_Data listing:_
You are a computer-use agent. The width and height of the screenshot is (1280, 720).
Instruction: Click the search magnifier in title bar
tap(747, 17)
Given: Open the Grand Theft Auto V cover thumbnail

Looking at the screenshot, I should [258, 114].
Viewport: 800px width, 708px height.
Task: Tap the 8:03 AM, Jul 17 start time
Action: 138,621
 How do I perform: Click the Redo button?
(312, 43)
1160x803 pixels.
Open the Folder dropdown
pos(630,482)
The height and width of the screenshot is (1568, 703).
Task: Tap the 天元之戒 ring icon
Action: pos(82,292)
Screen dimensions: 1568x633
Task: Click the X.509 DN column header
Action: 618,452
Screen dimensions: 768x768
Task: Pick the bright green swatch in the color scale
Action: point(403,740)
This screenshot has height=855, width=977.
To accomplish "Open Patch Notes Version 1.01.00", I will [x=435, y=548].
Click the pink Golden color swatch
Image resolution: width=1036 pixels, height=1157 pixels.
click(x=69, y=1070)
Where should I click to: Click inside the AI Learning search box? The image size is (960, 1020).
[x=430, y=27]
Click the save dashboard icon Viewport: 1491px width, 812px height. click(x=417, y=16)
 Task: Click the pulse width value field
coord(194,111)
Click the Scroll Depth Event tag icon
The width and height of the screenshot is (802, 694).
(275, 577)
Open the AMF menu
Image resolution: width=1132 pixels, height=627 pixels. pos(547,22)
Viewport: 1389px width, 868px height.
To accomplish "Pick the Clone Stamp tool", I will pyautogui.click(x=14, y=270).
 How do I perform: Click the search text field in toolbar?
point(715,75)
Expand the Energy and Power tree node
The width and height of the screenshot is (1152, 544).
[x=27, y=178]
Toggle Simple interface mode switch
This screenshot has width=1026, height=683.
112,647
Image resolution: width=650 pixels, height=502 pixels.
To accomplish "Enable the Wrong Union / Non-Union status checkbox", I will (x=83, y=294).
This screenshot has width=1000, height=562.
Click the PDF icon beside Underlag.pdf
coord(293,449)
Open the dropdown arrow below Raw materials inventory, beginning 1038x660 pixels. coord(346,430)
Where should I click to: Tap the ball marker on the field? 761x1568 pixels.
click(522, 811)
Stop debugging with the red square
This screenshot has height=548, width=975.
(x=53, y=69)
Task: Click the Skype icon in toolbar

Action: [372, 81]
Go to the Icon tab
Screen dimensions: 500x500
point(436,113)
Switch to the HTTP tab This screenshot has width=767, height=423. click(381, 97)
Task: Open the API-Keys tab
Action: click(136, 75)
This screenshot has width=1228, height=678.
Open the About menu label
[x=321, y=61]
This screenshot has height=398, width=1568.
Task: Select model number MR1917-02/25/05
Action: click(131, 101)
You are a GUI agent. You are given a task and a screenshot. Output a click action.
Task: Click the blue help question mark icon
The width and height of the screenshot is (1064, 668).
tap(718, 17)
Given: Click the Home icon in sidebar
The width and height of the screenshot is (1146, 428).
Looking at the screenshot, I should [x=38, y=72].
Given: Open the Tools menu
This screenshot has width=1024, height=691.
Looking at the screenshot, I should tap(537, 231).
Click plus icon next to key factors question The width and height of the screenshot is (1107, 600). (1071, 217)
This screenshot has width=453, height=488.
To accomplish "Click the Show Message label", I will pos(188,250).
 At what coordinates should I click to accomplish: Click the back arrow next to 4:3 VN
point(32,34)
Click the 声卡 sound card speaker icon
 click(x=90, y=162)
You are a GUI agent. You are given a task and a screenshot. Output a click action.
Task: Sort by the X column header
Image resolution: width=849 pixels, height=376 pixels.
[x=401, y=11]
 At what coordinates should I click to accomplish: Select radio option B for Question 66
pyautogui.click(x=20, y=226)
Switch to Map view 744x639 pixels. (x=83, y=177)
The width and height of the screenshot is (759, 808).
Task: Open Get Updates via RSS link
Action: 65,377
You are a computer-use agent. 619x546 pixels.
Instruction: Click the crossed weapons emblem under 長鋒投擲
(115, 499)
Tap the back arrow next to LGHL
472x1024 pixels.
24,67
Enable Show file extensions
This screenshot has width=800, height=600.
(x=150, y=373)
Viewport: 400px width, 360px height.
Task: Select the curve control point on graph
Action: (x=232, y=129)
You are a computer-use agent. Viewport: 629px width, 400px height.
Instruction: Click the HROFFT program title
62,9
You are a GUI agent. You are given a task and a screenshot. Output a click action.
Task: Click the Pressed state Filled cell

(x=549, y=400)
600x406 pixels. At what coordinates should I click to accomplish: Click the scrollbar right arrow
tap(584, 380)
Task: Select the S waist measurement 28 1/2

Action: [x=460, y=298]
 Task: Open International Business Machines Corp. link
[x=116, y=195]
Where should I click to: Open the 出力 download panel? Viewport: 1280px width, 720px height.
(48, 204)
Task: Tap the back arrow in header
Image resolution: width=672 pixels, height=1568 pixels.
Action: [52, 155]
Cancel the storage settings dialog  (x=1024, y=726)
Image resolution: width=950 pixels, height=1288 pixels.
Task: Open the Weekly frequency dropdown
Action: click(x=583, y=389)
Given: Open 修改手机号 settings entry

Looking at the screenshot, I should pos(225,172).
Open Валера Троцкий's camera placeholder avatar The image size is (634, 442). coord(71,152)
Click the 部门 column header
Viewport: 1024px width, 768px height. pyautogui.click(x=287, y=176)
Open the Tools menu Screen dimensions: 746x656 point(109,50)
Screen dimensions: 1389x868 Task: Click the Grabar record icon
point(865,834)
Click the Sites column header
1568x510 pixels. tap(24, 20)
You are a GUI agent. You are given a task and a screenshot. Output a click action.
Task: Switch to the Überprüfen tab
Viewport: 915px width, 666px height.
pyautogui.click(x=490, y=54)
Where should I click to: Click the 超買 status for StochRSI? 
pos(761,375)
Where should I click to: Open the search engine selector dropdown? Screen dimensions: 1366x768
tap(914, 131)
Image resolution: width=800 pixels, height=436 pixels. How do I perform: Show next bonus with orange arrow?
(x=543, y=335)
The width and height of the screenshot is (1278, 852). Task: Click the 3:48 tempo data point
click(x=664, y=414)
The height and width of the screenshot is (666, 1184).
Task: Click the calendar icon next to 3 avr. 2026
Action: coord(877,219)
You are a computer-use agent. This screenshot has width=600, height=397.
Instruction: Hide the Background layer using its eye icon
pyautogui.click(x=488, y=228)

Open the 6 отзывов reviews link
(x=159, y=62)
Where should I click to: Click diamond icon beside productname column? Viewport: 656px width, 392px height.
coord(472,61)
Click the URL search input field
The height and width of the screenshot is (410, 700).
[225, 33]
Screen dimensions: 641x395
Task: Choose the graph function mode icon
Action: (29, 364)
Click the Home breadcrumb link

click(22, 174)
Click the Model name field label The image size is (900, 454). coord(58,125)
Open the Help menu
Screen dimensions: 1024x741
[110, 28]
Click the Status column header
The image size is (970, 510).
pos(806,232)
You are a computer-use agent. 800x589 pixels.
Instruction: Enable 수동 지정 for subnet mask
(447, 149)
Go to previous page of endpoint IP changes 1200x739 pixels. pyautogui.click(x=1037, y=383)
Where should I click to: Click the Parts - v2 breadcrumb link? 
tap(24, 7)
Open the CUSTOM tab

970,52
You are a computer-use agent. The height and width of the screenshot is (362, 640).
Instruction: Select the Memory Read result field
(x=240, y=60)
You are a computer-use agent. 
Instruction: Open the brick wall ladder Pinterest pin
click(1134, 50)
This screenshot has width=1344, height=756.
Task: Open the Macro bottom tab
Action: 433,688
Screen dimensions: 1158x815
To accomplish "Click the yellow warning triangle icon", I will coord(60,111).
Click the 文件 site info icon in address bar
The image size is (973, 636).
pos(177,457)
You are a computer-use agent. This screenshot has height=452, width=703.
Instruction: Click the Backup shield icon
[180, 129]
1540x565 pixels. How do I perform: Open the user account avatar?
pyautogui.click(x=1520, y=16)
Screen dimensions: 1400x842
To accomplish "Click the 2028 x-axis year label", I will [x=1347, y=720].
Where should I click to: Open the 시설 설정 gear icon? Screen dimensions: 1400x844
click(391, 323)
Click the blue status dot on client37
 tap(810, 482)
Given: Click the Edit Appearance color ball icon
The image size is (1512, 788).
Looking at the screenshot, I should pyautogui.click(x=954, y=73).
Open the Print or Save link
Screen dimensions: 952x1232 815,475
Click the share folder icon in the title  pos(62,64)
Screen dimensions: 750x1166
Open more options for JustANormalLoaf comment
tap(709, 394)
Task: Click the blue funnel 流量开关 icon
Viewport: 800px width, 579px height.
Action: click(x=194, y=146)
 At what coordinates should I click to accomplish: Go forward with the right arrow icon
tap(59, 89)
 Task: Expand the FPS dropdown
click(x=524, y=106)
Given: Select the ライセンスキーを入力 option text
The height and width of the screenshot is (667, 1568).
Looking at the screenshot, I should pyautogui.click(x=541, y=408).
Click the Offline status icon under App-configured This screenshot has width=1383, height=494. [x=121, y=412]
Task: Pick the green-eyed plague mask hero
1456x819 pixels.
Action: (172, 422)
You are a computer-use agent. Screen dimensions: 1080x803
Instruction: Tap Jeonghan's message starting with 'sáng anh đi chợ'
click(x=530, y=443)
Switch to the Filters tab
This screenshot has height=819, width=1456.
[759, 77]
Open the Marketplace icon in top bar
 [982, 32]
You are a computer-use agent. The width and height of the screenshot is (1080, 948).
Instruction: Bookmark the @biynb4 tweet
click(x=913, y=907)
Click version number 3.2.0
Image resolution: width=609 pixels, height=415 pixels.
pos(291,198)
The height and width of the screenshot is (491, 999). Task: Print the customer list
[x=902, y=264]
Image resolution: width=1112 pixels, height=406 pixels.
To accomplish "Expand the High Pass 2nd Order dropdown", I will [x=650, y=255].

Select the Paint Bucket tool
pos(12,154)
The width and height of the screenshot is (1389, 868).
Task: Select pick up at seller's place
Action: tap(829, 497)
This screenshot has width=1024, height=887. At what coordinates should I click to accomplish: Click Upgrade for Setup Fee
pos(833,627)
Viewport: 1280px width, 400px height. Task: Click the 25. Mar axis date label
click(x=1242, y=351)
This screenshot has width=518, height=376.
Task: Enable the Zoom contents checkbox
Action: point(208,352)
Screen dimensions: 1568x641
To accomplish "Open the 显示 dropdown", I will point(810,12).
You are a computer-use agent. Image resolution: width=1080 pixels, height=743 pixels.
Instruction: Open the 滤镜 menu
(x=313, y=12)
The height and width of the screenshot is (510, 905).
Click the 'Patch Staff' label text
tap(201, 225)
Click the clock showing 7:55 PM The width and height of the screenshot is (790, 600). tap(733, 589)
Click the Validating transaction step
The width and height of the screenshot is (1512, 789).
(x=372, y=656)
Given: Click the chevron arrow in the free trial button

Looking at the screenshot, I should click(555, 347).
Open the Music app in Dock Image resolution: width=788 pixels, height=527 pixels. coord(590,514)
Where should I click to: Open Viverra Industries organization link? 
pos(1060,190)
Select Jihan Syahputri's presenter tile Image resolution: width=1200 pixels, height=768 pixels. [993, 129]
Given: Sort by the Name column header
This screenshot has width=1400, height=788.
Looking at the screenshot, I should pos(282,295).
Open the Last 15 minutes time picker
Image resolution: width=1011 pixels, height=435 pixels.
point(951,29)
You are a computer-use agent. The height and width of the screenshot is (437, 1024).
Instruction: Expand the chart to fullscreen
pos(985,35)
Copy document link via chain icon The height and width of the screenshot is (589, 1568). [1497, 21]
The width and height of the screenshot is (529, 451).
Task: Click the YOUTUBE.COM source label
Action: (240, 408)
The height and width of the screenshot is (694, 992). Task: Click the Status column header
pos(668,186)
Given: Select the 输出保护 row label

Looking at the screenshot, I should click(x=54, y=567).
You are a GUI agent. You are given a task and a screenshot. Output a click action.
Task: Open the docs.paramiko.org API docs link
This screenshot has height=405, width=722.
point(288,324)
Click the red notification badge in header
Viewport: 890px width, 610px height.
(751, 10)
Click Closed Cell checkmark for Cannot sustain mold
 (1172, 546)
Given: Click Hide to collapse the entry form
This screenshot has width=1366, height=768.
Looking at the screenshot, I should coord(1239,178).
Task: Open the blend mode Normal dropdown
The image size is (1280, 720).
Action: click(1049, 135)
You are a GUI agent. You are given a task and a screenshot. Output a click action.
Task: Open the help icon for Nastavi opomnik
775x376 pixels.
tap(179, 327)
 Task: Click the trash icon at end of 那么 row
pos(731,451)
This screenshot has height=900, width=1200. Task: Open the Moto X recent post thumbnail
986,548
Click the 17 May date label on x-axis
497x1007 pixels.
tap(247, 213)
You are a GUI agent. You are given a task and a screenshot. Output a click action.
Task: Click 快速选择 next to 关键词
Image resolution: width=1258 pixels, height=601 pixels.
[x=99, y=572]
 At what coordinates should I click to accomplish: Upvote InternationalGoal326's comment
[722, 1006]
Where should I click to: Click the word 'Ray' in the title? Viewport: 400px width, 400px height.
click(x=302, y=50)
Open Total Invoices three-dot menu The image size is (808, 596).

_Your objective:_ Copy out, from the records above, every line that holds the string "Tools".

_Response:_
Given: Open the Tools menu
Open the Tools menu Screen dimensions: 746x656 point(109,50)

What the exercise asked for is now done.